::: Data for review
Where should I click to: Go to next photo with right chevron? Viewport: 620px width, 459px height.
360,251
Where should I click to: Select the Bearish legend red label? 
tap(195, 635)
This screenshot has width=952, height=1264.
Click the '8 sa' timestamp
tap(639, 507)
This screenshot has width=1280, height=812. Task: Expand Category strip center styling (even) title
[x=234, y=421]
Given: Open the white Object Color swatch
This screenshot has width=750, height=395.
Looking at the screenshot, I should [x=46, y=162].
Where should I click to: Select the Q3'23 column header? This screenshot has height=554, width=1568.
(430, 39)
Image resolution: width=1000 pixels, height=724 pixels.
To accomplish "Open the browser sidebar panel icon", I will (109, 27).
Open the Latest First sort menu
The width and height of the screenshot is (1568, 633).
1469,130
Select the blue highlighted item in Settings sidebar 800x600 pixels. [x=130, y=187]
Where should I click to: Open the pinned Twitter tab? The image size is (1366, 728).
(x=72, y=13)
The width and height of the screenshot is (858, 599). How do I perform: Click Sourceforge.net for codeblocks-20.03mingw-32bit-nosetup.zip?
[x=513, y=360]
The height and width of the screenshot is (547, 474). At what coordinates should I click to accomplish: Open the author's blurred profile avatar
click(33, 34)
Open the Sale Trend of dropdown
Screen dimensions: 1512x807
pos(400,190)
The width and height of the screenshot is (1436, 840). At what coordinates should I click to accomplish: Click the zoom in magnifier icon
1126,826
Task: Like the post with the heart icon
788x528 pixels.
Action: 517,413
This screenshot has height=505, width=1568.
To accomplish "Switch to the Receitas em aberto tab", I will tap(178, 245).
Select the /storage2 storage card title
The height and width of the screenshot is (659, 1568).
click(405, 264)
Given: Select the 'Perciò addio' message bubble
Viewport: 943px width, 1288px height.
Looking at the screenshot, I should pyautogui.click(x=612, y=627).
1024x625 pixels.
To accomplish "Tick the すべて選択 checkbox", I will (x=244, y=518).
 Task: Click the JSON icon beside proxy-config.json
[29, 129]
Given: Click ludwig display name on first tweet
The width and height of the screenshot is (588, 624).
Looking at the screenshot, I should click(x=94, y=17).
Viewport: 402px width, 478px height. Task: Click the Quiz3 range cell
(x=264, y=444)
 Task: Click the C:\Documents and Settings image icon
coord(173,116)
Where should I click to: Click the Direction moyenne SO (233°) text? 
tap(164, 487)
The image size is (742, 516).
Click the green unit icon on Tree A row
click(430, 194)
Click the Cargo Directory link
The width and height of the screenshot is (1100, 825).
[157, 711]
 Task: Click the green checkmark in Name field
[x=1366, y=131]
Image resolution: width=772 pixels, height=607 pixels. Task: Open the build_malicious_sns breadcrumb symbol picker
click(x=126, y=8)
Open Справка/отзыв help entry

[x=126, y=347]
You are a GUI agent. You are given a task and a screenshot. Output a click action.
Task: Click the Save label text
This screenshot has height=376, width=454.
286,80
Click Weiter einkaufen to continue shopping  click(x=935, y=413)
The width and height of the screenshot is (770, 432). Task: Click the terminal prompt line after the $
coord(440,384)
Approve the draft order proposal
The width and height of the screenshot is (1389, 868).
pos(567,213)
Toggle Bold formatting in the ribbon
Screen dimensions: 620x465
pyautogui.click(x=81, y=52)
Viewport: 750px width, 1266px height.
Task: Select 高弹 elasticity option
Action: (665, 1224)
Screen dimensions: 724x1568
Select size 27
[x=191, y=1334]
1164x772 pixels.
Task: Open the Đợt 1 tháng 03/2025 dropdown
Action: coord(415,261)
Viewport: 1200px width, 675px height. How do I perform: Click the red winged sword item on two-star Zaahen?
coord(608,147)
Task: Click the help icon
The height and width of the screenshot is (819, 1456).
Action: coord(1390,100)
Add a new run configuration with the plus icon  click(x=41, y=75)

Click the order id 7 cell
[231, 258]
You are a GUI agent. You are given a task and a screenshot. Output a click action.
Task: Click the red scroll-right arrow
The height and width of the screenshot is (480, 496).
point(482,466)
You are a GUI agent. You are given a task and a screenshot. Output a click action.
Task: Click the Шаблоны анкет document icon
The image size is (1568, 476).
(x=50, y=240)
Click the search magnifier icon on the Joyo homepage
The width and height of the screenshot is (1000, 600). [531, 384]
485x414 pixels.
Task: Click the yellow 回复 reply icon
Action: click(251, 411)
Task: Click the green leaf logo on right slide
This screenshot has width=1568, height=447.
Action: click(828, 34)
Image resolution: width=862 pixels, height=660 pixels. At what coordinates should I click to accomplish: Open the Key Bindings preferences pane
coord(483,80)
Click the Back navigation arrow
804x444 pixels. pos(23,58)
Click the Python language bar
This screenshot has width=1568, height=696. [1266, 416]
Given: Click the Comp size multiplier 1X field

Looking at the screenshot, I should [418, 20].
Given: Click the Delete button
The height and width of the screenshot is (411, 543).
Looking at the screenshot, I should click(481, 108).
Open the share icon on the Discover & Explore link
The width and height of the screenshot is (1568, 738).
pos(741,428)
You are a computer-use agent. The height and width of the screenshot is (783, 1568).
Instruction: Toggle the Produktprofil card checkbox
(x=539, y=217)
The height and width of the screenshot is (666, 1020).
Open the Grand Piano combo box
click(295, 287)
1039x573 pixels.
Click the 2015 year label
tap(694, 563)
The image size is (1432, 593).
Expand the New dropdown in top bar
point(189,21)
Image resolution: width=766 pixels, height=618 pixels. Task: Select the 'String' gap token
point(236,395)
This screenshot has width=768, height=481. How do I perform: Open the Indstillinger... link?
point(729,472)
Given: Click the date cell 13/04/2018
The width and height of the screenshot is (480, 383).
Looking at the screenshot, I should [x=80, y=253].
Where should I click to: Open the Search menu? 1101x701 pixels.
::::::
● **Assignment**:
The required result is an identical copy of the records above.

● **Reply**:
Where should I click to: Go to next photo with right chevron? Viewport: 620px width, 459px height.
360,251
Where should I click to: Select the Bearish legend red label? 
tap(195, 635)
This screenshot has width=952, height=1264.
Click the '8 sa' timestamp
tap(639, 507)
This screenshot has width=1280, height=812. Task: Expand Category strip center styling (even) title
[x=234, y=421]
Given: Open the white Object Color swatch
This screenshot has width=750, height=395.
Looking at the screenshot, I should [x=46, y=162].
Where should I click to: Select the Q3'23 column header? This screenshot has height=554, width=1568.
(430, 39)
Image resolution: width=1000 pixels, height=724 pixels.
To accomplish "Open the browser sidebar panel icon", I will (109, 27).
Open the Latest First sort menu
The width and height of the screenshot is (1568, 633).
1469,130
Select the blue highlighted item in Settings sidebar 800x600 pixels. [x=130, y=187]
Where should I click to: Open the pinned Twitter tab? The image size is (1366, 728).
(x=72, y=13)
The width and height of the screenshot is (858, 599). How do I perform: Click Sourceforge.net for codeblocks-20.03mingw-32bit-nosetup.zip?
[x=513, y=360]
The height and width of the screenshot is (547, 474). At what coordinates should I click to accomplish: Open the author's blurred profile avatar
click(33, 34)
Open the Sale Trend of dropdown
Screen dimensions: 1512x807
pos(400,190)
The width and height of the screenshot is (1436, 840). At what coordinates should I click to accomplish: Click the zoom in magnifier icon
1126,826
Task: Like the post with the heart icon
788x528 pixels.
Action: 517,413
This screenshot has height=505, width=1568.
To accomplish "Switch to the Receitas em aberto tab", I will tap(178, 245).
Select the /storage2 storage card title
The height and width of the screenshot is (659, 1568).
click(405, 264)
Given: Select the 'Perciò addio' message bubble
Viewport: 943px width, 1288px height.
Looking at the screenshot, I should pyautogui.click(x=612, y=627).
1024x625 pixels.
To accomplish "Tick the すべて選択 checkbox", I will (x=244, y=518).
 Task: Click the JSON icon beside proxy-config.json
[29, 129]
Given: Click ludwig display name on first tweet
The width and height of the screenshot is (588, 624).
Looking at the screenshot, I should click(x=94, y=17).
Viewport: 402px width, 478px height. Task: Click the Quiz3 range cell
(x=264, y=444)
 Task: Click the C:\Documents and Settings image icon
coord(173,116)
Where should I click to: Click the Direction moyenne SO (233°) text? 
tap(164, 487)
The image size is (742, 516).
Click the green unit icon on Tree A row
click(430, 194)
Click the Cargo Directory link
The width and height of the screenshot is (1100, 825).
[157, 711]
 Task: Click the green checkmark in Name field
[x=1366, y=131]
Image resolution: width=772 pixels, height=607 pixels. Task: Open the build_malicious_sns breadcrumb symbol picker
click(x=126, y=8)
Open Справка/отзыв help entry

[x=126, y=347]
You are a GUI agent. You are given a task and a screenshot. Output a click action.
Task: Click the Save label text
This screenshot has height=376, width=454.
286,80
Click Weiter einkaufen to continue shopping  click(x=935, y=413)
The width and height of the screenshot is (770, 432). Task: Click the terminal prompt line after the $
coord(440,384)
Approve the draft order proposal
The width and height of the screenshot is (1389, 868).
pos(567,213)
Toggle Bold formatting in the ribbon
Screen dimensions: 620x465
pyautogui.click(x=81, y=52)
Viewport: 750px width, 1266px height.
Task: Select 高弹 elasticity option
Action: (665, 1224)
Screen dimensions: 724x1568
Select size 27
[x=191, y=1334]
1164x772 pixels.
Task: Open the Đợt 1 tháng 03/2025 dropdown
Action: coord(415,261)
Viewport: 1200px width, 675px height. How do I perform: Click the red winged sword item on two-star Zaahen?
coord(608,147)
Task: Click the help icon
The height and width of the screenshot is (819, 1456).
Action: coord(1390,100)
Add a new run configuration with the plus icon  click(x=41, y=75)

Click the order id 7 cell
[231, 258]
You are a GUI agent. You are given a task and a screenshot. Output a click action.
Task: Click the red scroll-right arrow
The height and width of the screenshot is (480, 496).
point(482,466)
You are a GUI agent. You are given a task and a screenshot. Output a click action.
Task: Click the Шаблоны анкет document icon
The image size is (1568, 476).
(x=50, y=240)
Click the search magnifier icon on the Joyo homepage
The width and height of the screenshot is (1000, 600). [531, 384]
485x414 pixels.
Task: Click the yellow 回复 reply icon
Action: click(251, 411)
Task: Click the green leaf logo on right slide
This screenshot has width=1568, height=447.
Action: click(828, 34)
Image resolution: width=862 pixels, height=660 pixels. At what coordinates should I click to accomplish: Open the Key Bindings preferences pane
coord(483,80)
Click the Back navigation arrow
804x444 pixels. pos(23,58)
Click the Python language bar
This screenshot has width=1568, height=696. [1266, 416]
Given: Click the Comp size multiplier 1X field

Looking at the screenshot, I should [418, 20].
Given: Click the Delete button
The height and width of the screenshot is (411, 543).
Looking at the screenshot, I should click(481, 108).
Open the share icon on the Discover & Explore link
The width and height of the screenshot is (1568, 738).
pos(741,428)
You are a computer-use agent. The height and width of the screenshot is (783, 1568).
Instruction: Toggle the Produktprofil card checkbox
(x=539, y=217)
The height and width of the screenshot is (666, 1020).
Open the Grand Piano combo box
click(295, 287)
1039x573 pixels.
Click the 2015 year label
tap(694, 563)
The image size is (1432, 593).
Expand the New dropdown in top bar
point(189,21)
Image resolution: width=766 pixels, height=618 pixels. Task: Select the 'String' gap token
point(236,395)
This screenshot has width=768, height=481. How do I perform: Open the Indstillinger... link?
point(729,472)
Given: Click the date cell 13/04/2018
The width and height of the screenshot is (480, 383).
Looking at the screenshot, I should [x=80, y=253].
Where should I click to: Open the Search menu? 1101x701 pixels.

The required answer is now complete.